Num texto narrativo, o leitor é obrigado a optar o tempo todo. Na verdade, essa obrigação de optar existe até mesmo no nível da frase individual [...] Quando a pessoa que fala está prestes a concluir uma frase, nós como leitores ou ouvintes fazemos uma aposta (embora in-conscientemente); prevemos sua escolha ou nos perguntamos qual será sua escolha [...] (ECO, 2006, p. 12).

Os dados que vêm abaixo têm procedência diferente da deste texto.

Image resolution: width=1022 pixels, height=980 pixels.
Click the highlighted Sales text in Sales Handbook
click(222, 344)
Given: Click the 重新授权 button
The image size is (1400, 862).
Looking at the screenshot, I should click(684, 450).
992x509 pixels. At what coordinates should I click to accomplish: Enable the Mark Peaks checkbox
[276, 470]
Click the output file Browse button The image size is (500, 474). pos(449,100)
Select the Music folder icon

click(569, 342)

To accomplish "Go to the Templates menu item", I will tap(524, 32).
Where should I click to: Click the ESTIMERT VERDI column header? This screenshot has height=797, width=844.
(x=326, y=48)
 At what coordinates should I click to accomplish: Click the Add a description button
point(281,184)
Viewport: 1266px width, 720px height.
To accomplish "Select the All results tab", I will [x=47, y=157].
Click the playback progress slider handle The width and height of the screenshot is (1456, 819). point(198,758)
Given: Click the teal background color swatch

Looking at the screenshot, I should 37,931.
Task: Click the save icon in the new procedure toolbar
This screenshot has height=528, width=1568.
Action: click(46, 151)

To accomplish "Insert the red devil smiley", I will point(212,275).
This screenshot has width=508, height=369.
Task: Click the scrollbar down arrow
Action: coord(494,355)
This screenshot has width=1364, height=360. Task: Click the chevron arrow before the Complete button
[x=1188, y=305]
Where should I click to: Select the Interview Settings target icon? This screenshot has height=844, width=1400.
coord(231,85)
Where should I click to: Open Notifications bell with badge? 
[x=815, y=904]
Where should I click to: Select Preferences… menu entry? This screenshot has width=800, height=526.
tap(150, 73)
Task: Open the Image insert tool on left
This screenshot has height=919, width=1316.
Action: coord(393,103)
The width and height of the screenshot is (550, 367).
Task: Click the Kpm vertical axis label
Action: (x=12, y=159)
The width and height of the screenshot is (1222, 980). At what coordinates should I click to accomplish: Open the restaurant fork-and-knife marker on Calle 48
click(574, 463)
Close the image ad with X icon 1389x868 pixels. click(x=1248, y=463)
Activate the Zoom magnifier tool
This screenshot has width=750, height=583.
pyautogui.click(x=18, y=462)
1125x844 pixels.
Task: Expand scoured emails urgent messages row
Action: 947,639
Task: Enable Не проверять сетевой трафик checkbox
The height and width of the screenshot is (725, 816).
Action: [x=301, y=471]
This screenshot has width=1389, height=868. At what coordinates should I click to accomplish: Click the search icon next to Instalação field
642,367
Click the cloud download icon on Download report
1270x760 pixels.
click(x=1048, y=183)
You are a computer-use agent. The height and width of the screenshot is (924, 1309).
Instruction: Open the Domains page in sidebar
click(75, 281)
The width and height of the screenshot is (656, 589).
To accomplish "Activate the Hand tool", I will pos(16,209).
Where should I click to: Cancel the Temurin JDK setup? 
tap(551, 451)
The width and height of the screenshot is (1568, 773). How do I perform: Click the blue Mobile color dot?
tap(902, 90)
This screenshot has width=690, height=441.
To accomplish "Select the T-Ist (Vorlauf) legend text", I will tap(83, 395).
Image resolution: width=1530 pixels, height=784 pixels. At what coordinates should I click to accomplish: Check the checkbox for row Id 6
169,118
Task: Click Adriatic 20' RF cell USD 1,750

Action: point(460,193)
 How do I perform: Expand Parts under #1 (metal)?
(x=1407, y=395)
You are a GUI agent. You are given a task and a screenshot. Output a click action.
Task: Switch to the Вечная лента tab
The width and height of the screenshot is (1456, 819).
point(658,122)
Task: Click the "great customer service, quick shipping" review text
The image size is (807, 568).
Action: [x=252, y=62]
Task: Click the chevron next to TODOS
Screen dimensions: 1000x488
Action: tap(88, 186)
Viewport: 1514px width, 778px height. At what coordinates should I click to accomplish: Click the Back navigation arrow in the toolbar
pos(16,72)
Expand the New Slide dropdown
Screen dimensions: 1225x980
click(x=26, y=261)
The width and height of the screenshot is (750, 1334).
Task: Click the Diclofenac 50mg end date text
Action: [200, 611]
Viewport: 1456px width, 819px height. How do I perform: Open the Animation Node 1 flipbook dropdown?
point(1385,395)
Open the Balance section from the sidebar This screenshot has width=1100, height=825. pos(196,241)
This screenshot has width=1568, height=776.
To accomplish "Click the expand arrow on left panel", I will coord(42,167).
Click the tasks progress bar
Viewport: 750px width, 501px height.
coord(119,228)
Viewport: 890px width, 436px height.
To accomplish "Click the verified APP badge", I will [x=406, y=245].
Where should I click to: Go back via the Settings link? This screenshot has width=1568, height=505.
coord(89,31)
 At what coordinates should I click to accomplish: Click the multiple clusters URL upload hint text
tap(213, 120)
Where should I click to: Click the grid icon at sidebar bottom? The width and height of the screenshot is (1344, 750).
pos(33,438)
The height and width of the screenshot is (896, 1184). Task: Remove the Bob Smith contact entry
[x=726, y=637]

Assim, inconscientemente, nesse texto, fizemos nossa escolha, um texto que traduz a mitologia bíblica no sentido de apontarmos para o não-real, o imaginário infantil levando-nos ao mundo mítico.

Como podemos observar, a simbologia trazida pelo grão é antiga, é da pré-idade e traduz através dos ‘vestígios’ deixados pelo narrador de que se trata de uma terra de além, da recordação, mesmo na epígrafe desse conto podemos notar essa referência de ‘pré-idade’: “[...] no não perdido, no além passado [...]”3. “Parece que os voltados para os devaneios da nossa infância nos fazem conhecer um ser anterior ao nosso ser, toda uma perspectiva de ‘antecedência de ser’” (BACHELARD, 1996, p. 103). Ao arroz, um grão, uma “ninharia” associada em sua história à existência humana. O arrozal, simbolizado pelo alimento da vida e da imortalidade, da felicidade e da fertilidade.

Localizado o espaço, diga-se de passagem, absolutamente impreciso, a não ser pela referência ao cultivo, o que nos leva a inferir o ambiente rural, temos a apresentação da protagonista, “Só a tratavam de Dja ou Iaí, meni-ninha de babar em travesseiro. Sua presença não dominava 1/1.000 do ambiente” (ROSA, 2001, p. 243).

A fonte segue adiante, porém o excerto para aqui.